Orion contains metrics that show the topic-level similarities and differences between entities (in this case, countries) and how they have evolved through time. In detail, we measure the following for each year and topic:

  • The research specialisation of a country and how it compares with the rest by calculating its revealed comparative advantage.
  • The research interdisciplinarity of a country by recursively collecting all of the children Fields of Study of the topics we identified and measuring the Shannon-Wiener and Simpson diversity indexes.
  • The country-level gender diversity.
  • The country-level semantic similarity based on the publication content. In detail, we encode paper abstracts to high-dimensional vectors using Google’s pre-trained Universal Sentence Encoder model. Then, for each topic, we average the abstract vectors to create a country vector and generate an index with FAISS which we use to measure country similarity.

Other features

Apart from the metrics, Orion’s backend contains other features that can be used in research. For example, it enables researchers to draw a topic-specific, country collaboration network to examine how their links change over time. Moreover, Orion separates the industry from non-industry affiliations while it enables users to visualise the semantic similarity of papers by projecting their high-dimensional vectors on a 2D or 3D space (this feature is also used in Orion’s front-end).

Conclusion

Orion is an ever-changing pot of experimentation and blue-sky ideas that is being progressively consolidated as a flexible and modular tool. It is supported by Mozilla and developed by me and Zac Ioannidis. Orion is still in development and might change in the future as we add new features and modify old ones. We will update you on any major changes.

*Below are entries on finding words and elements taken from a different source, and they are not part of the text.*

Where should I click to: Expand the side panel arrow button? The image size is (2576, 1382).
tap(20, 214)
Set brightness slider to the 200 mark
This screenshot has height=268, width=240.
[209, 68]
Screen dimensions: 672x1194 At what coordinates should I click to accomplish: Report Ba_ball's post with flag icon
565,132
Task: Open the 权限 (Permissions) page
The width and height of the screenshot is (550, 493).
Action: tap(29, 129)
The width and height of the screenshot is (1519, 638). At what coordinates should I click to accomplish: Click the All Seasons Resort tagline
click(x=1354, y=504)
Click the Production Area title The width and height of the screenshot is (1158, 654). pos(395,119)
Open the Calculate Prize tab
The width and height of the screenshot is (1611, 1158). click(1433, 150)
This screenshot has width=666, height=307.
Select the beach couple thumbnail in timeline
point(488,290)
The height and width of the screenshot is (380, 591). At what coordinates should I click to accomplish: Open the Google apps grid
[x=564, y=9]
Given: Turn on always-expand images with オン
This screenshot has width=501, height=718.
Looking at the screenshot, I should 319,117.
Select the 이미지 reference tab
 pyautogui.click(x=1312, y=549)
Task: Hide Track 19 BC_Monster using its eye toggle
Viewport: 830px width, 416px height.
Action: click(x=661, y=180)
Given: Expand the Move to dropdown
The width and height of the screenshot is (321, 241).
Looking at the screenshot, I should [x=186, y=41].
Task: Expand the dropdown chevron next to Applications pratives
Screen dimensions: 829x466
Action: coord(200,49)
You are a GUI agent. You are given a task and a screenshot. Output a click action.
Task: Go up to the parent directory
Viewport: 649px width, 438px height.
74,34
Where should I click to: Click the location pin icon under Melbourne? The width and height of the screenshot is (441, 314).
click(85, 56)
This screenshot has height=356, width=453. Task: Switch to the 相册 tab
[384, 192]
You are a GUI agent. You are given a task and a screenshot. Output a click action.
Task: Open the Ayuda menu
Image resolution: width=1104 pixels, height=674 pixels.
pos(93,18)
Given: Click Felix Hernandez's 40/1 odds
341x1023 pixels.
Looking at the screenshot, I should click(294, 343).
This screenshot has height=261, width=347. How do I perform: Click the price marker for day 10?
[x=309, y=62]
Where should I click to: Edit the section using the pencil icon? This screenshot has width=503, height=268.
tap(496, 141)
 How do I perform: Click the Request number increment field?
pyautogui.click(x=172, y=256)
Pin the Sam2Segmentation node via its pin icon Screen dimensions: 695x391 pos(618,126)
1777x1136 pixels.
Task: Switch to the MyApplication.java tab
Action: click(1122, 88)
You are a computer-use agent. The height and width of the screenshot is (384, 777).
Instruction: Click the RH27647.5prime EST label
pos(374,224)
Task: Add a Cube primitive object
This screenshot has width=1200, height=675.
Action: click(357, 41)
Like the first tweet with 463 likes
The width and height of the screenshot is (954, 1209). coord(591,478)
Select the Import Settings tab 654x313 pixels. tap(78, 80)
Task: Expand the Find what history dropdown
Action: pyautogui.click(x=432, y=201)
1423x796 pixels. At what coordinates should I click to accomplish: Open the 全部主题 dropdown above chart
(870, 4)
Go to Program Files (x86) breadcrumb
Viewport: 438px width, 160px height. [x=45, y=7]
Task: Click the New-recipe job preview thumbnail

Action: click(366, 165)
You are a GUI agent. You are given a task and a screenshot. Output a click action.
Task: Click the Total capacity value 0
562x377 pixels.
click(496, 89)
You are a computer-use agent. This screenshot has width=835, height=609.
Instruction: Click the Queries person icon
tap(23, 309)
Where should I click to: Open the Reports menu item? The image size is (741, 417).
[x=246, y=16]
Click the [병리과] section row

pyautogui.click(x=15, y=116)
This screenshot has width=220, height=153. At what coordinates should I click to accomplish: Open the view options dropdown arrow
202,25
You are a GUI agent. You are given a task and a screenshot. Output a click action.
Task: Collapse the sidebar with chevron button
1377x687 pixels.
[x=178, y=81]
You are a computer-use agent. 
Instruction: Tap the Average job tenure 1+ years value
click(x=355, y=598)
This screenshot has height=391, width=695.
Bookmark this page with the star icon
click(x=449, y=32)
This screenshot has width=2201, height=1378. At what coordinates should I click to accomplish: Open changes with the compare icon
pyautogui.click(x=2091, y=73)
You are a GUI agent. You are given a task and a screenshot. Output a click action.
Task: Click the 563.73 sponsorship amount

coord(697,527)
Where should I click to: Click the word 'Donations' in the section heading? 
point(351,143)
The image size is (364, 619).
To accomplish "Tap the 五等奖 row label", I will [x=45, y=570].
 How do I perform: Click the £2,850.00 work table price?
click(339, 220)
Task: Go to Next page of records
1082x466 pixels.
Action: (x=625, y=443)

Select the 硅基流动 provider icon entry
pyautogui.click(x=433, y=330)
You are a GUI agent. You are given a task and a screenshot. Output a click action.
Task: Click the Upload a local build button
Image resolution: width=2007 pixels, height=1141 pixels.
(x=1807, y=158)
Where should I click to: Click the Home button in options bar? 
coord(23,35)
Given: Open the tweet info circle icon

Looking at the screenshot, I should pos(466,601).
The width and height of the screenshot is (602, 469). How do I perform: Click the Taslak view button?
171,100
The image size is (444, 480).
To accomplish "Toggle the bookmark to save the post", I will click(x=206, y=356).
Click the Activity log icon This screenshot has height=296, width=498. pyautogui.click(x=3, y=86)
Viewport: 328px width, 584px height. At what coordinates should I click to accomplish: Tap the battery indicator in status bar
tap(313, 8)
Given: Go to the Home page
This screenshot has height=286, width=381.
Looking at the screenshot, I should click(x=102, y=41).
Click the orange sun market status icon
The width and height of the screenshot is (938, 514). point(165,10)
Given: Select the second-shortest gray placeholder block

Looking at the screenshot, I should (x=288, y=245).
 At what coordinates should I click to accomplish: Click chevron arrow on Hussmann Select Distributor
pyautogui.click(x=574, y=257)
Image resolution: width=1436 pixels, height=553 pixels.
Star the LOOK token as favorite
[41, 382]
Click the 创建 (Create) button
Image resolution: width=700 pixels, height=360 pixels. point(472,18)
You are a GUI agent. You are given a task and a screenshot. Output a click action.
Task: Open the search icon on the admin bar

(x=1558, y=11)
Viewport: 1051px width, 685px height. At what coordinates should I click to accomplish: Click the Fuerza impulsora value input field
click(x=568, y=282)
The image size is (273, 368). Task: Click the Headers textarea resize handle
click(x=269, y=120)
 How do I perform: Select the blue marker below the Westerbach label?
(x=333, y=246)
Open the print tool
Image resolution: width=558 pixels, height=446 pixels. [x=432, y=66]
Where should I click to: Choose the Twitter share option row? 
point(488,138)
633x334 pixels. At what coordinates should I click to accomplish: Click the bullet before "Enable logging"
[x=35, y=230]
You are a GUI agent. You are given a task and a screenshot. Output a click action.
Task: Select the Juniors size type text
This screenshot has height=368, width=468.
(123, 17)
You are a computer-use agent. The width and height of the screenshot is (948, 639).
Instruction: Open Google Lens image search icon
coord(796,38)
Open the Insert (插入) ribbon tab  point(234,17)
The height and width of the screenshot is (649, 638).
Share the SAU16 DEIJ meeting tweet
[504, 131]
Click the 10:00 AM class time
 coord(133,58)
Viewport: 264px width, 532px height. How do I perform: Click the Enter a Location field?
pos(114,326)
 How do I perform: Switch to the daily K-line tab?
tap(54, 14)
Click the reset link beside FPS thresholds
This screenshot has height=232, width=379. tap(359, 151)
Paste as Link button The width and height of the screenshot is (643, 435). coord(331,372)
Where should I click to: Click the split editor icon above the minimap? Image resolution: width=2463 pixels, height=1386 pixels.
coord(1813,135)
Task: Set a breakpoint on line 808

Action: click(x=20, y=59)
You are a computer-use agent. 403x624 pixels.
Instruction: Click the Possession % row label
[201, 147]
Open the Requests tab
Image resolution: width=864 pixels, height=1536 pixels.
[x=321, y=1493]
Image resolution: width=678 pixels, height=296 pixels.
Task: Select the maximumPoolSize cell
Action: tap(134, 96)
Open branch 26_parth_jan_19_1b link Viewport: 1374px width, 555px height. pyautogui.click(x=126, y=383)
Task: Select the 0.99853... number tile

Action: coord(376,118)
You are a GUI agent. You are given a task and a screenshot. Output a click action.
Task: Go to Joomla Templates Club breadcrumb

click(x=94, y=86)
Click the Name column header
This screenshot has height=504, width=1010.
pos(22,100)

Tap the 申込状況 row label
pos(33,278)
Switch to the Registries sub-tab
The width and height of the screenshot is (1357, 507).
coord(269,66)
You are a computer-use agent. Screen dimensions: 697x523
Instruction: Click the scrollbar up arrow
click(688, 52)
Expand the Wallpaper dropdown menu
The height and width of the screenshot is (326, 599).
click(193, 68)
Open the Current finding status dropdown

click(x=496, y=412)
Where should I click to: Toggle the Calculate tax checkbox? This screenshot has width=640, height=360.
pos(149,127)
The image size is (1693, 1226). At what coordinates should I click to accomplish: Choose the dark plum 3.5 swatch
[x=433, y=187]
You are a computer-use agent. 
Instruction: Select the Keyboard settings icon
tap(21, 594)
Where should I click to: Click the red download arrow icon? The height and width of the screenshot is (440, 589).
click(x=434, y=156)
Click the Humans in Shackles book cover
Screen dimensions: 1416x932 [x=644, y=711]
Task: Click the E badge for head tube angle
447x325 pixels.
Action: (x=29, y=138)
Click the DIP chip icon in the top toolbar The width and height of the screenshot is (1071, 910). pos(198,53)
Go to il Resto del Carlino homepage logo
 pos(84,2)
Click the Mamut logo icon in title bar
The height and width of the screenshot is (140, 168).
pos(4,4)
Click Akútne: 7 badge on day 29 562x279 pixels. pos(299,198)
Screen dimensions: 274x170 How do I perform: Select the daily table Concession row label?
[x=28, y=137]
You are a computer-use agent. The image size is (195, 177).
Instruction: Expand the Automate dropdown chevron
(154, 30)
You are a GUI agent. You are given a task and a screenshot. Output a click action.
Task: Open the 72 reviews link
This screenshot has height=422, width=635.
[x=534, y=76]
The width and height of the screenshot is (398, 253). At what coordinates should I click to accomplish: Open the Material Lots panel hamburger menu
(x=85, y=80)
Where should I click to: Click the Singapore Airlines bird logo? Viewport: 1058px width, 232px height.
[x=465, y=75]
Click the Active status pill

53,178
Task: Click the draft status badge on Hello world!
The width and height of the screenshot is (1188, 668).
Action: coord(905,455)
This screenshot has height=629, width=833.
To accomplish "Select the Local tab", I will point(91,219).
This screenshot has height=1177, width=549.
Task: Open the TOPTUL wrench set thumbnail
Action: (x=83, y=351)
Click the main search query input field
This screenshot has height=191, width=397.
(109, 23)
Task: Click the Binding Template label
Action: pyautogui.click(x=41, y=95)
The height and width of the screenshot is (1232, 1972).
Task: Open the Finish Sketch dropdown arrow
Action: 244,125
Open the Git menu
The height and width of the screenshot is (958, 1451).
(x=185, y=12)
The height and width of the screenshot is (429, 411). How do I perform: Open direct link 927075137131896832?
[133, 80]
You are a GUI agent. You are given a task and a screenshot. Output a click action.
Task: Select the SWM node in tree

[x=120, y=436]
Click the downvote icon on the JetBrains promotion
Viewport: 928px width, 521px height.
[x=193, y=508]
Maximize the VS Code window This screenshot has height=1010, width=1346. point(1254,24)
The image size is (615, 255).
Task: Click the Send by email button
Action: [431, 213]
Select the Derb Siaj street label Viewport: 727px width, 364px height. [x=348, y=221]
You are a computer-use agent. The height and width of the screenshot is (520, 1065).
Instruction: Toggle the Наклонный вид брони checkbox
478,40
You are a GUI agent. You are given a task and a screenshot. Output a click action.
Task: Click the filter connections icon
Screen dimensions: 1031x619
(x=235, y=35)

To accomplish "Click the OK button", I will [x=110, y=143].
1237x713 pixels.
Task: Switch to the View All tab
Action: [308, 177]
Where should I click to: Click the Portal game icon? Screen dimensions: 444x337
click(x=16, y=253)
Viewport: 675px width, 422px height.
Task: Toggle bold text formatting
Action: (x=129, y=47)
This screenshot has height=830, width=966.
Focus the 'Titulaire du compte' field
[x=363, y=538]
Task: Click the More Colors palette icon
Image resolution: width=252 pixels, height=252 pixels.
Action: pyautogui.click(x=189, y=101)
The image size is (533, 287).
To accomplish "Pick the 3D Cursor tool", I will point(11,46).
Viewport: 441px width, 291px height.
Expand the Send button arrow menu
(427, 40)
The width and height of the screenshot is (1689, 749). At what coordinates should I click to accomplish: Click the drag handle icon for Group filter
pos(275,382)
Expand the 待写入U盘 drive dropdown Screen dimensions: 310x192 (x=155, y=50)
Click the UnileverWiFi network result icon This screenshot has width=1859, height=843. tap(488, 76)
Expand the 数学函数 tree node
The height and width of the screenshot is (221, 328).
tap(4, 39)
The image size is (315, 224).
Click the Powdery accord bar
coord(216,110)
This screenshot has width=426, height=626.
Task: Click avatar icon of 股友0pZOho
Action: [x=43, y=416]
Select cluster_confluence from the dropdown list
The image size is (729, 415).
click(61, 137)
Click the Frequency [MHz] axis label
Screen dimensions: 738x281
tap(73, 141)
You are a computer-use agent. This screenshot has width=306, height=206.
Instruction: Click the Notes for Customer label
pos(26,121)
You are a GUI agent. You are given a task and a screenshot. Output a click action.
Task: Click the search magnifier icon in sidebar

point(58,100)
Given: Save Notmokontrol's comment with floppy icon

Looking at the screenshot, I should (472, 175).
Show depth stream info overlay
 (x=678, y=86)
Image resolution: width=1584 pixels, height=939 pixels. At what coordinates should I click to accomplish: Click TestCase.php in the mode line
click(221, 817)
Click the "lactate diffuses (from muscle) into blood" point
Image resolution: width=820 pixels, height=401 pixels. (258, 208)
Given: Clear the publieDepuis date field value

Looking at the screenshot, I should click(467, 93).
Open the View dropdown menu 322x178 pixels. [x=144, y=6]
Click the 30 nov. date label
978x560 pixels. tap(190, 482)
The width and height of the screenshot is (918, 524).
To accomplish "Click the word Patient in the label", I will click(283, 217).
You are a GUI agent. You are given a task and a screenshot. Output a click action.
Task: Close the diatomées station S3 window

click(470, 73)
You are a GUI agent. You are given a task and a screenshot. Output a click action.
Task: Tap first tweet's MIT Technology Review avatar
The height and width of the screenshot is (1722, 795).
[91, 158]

In the next blogs, I will do a tutorial on how we use Airflow, a workflow management tool, to orchestrate Orion’s backend and discuss how Orion’s semantic search works.

Acknowledgements

Lilia Villafuerte, an amazing HCI researcher and Interface Designer, is helping us to make Orion not only visually pleasing but also useful.

A feature that is not currently being used but is available as an option, is to query MAG with paper titles. Joel Klinger has developed this feature for Nesta.